Emerging analyses show that women using GLP-1 receptor agonists such as semaglutide, liraglutide, and tirzepatide report more adverse events than men, including neurologic and psychiatric symptoms. These differences may stem from higher drug concentrations in women, yet sex-specific data remain scarce in clinical trials.

Study Details:

GLP-1 receptor agonists are widely prescribed for type 2 diabetes, obesity, and cardiovascular risk reduction, and are under investigation for Alzheimer’s disease. Despite their broad use, most pivotal trials have not enrolled women in proportion to real-world disease prevalence, nor stratified data by sex. This underrepresentation means subtle but important differences in safety profiles may go undetected.

Post-market safety analyses provide a clearer picture. A review of the FDA Adverse Event Reporting System from 2004–2025 found women accounted for 65% of reported neurologic side effects, such as dizziness and tremor, within 30 days of starting therapy. Similar trends appear in psychiatric side effect reports from European databases.

Methodology:

The evidence comes from post hoc analyses, pharmacokinetic studies, and real-world adverse event reporting.

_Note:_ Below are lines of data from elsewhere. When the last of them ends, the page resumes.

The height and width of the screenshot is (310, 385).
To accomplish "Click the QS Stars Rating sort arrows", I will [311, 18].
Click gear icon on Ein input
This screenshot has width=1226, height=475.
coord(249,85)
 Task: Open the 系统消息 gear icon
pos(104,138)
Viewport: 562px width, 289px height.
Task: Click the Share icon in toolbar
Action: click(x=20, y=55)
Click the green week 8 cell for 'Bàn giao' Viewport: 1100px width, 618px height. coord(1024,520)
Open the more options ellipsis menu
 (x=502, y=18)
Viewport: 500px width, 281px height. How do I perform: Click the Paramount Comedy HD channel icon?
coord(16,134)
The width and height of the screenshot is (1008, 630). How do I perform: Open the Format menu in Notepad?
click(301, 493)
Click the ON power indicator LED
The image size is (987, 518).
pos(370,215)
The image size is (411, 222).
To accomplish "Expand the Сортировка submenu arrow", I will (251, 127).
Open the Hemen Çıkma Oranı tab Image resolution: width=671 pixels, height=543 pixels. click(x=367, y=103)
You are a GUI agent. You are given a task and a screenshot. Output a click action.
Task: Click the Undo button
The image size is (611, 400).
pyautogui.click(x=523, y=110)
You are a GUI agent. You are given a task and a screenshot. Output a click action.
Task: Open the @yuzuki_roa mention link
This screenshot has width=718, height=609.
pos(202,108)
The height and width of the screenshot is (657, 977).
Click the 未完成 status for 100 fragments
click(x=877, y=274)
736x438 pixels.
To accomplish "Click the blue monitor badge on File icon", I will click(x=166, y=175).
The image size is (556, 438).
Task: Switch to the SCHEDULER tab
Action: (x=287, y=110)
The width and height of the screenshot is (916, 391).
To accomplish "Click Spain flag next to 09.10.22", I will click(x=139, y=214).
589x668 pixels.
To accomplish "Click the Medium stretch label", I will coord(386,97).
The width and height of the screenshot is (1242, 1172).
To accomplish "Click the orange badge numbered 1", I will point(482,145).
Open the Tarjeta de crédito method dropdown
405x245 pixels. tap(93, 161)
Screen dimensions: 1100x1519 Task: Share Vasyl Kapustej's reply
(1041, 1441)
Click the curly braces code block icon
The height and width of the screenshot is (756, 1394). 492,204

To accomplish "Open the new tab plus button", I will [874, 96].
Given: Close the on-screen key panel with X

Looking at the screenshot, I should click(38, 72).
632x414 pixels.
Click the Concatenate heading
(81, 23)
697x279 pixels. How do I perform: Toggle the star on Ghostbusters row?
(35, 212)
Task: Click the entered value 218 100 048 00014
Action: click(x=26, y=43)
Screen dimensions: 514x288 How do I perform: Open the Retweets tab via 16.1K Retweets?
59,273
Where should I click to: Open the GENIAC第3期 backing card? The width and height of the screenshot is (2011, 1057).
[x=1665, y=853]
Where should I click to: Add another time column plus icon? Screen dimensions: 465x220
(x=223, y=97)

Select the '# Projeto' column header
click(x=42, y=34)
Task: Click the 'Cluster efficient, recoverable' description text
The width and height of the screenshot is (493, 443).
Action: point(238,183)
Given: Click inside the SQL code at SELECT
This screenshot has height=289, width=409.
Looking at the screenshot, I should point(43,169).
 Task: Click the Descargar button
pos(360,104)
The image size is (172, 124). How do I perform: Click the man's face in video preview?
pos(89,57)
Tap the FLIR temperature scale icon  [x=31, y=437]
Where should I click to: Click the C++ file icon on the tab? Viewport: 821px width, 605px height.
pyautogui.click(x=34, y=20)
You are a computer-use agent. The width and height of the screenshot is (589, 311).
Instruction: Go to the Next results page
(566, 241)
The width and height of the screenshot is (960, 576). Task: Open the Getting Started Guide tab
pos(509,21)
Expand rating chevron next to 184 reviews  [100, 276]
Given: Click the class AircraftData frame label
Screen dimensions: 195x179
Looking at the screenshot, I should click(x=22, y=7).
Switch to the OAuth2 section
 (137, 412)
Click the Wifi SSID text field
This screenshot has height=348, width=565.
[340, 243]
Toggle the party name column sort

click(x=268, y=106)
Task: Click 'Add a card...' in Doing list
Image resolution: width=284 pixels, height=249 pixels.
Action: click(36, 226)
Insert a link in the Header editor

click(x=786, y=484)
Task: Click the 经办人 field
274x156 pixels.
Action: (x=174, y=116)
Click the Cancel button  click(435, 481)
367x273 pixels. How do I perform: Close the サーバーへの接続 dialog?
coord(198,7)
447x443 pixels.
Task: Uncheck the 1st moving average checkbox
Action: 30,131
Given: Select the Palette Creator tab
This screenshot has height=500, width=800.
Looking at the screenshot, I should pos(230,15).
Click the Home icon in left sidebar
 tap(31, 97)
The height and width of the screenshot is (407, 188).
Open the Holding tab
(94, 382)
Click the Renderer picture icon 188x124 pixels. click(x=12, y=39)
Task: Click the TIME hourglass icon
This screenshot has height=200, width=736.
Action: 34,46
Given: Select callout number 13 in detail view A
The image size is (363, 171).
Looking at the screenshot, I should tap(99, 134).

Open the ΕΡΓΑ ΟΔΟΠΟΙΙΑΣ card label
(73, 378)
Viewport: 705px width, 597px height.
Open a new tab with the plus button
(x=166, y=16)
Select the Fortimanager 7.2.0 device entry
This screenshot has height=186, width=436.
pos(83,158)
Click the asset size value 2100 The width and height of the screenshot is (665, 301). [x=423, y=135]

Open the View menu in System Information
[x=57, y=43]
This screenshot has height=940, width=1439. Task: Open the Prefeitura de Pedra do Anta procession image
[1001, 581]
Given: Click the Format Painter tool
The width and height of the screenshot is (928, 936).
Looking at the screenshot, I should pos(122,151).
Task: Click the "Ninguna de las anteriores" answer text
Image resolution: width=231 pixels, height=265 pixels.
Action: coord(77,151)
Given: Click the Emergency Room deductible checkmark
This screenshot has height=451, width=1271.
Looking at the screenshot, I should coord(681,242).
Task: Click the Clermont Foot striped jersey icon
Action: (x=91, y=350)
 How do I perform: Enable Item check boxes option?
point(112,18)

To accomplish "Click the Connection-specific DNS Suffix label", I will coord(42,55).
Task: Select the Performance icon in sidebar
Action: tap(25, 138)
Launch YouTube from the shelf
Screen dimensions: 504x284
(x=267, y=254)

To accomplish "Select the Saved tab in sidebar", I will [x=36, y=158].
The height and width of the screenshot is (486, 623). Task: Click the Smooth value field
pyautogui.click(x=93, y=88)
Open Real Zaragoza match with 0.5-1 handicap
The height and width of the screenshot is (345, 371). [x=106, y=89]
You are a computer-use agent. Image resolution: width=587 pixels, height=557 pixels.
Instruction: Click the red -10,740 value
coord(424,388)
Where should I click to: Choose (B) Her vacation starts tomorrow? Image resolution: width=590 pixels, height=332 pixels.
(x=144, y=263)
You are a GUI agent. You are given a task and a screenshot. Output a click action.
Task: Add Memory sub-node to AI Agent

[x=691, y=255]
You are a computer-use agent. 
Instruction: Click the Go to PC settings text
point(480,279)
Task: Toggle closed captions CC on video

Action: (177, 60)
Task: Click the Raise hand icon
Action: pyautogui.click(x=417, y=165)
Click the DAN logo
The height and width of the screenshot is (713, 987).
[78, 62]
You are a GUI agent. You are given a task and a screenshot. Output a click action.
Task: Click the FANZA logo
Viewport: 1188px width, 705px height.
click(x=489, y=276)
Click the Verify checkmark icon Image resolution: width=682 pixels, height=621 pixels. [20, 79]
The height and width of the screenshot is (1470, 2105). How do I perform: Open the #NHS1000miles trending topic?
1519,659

One key pharmacokinetic finding: women had 32% higher circulating concentrations of GLP-1 drugs than men, likely due to slower kidney clearance and smaller average body size. Data were pooled from regulatory safety reports, national registry reviews, and retrospective cohort studies.

Key Findings:

• Women are more likely than men to report neurologic and psychiatric adverse events on GLP-1 therapy.

• Concentrations of GLP-1 drugs in women can be significantly higher at equivalent doses.

• Gastrointestinal side effects - nausea, vomiting, constipation remain the most common cause for treatment discontinuation, with up to 80% stopping therapy in real-world use.

• Current trial designs often lack sex-stratified dosing or outcome data.

Implications for Practice:

For healthcare providers, prescribing GLP-1 RAs to women should involve:

• Personalized dosing: Start low and titrate slowly to improve tolerability.

• Side effect preparation: Counsel patients on dietary adjustments small, low-fat, high-fiber meals to reduce gastrointestinal distress.

• Close monitoring: Watch for neurologic or psychiatric symptoms, especially early in treatment.

• Interdisciplinary care: Coordinate between endocrinologists, cardiologists, and primary care to optimize benefits while minimizing harm.

From a public health standpoint, greater investment in sex-specific research during the early stages of drug development could reduce adverse events, improve adherence, and yield better patient outcomes.